Extrait du document:
+ + +
Une sœur
7.1
Une sœur

Roman graphique de Bastien Vivès (2017)

"J'pense à Elisabeth Martin..."


" J' pense à Elisabeth Martin
Pas ma mère, pas mon frère, pas ma maîtresse d'école
Celle qui a plongé un matin
Sa bouche et sa langue dans ma bouche à l'automne "



Elisabeth Martin par Tom Poisson


Que garde-t-on de nos années de jeunesse ? Pour certains, une nostalgie bruissante, teintée de souvenirs d'une insouciance bienheureuse, un bonheur vague et fantasmé, impression soleil couchant. Pour d'autres, une lancinante musique aux accords tranchants, plus d'obscurité que de lumière, le sentiment parfois d'être passé, chienne de vie, à côté de quelque chose.


De ce pot pourri d'émotions contradictoires qui doivent autant aux blessures et aux douceurs réelles qu'aux perceptions idéalisées, certains souvenirs surnagent clairement, auréolés d'une lumière aux accents de vérité. L'histoire qui nous est contée est de ceux-là. La vie d'Antoine, héros de cette nouvelle graphique, sera marquée à jamais par la douceur amère de cet été breton lors duquel il rencontra Hélène.
+ + +
Entrées d'un jeu de données

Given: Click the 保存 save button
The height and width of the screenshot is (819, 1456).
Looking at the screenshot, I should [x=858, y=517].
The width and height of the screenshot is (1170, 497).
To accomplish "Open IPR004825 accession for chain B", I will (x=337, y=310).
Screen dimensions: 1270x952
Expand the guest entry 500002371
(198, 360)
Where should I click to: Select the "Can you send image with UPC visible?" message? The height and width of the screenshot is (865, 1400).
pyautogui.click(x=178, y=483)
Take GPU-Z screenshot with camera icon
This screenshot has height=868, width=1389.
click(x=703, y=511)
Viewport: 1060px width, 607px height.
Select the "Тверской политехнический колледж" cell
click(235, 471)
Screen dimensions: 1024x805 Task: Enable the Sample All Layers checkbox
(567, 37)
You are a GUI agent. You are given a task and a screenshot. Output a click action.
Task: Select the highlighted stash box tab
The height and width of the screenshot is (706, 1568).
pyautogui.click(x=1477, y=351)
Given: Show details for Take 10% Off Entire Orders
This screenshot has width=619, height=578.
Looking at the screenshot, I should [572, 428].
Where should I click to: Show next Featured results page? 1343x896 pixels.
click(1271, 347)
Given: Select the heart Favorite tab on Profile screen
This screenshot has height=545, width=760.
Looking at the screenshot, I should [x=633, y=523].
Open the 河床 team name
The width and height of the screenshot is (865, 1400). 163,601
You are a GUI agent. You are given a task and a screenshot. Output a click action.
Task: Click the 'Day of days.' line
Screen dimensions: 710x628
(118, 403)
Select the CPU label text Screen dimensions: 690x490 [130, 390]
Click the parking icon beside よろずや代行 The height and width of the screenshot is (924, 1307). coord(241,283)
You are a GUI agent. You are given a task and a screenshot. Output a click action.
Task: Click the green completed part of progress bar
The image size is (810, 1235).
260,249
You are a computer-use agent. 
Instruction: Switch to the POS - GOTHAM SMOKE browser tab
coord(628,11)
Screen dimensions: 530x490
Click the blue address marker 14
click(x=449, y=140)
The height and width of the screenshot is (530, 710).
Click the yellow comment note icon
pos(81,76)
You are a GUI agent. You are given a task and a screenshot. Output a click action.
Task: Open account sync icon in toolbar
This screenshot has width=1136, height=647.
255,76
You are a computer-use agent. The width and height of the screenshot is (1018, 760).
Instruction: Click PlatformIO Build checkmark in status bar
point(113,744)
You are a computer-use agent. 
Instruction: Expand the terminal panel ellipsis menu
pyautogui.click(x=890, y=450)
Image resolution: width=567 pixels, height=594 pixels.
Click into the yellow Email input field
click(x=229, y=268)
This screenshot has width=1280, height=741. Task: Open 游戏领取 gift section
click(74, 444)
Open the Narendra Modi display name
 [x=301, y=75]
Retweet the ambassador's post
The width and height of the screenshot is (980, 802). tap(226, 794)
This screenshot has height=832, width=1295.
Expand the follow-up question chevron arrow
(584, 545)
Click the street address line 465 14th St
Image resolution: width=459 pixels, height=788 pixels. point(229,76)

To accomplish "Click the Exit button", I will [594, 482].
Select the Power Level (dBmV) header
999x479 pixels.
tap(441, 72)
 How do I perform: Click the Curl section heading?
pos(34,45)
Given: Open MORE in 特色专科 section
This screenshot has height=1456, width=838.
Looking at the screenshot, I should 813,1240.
+ + +
Série d'exercices:
1. Résumez en deux phrases le texte sur « Une sœur ».
2. Les affirmations suivantes s'accordent-elles avec le texte sur « Une sœur » ? Répondez par oui ou par non pour chacune, en citant les mots du texte qui tranchent la question.
(a) « Une sœur » est un roman graphique de Bastien Vivès paru en 2017.
(b) L'été qui marque Antoine se déroule dans le Midi.
(c) Antoine est le héros de l'histoire.
3. Poursuivez le texte sur « Une sœur » à partir de sa dernière phrase.

Corrigé des exercices:
1. Le texte se demande ce que l'on garde de ses années de jeunesse : une nostalgie heureuse pour certains, une musique lancinante, plus sombre que lumineuse, pour d'autres. Parmi ces émotions contradictoires, certains souvenirs surnagent clairement, et l'histoire d'Antoine en fait partie, sa vie étant marquée à jamais par l'été breton où il rencontra Hélène.

2.
(a) Oui : « Roman graphique de Bastien Vivès (2017) ».
(b) Non : « la douceur amère de cet été breton ».
(c) Oui : « La vie d'Antoine, héros de cette nouvelle graphique ».

3.
"Jamais de la vie, on ne l'oubliera
La première fille qu'on a pris dans ses bras
La première étrangère à qui l'on a du 'tu'
Mon cœur t'en souviens-tu ? Comme elle nous était chère !"



La première fille par Georges Brassens


Ce qui marque tant dans la bédé de Bastien Vivès, c'est la simplicité avec laquelle il évoque ce souvenir, réel ou imaginé, et la vérité qui en émane. Rien ne sonne faux dans ce récit qui capte avec brio l'innocent instinct de l'adolescence, la maturité étonnante de l'enfant, les ressources inexplicables de la timidité, la désinvolture farouche et rebelle de la femme en devenir, l'érotisme profond, enfin, de la première histoire d'amour.


"Une sœur" parvient le tour de force de se débarrasser de tout jugement subversif pour se concentrer sur une contemplation tout à la fois dérangeante et tendre d'un duo improbable et éphémère. Le coup de crayon effleure la page, saisissant avec adresse les mouvements et les attitudes mais laissant génialement toute mesure au lecteur pour imaginer les traits, regards et expressions des protagonistes. L'ensemble est splendide.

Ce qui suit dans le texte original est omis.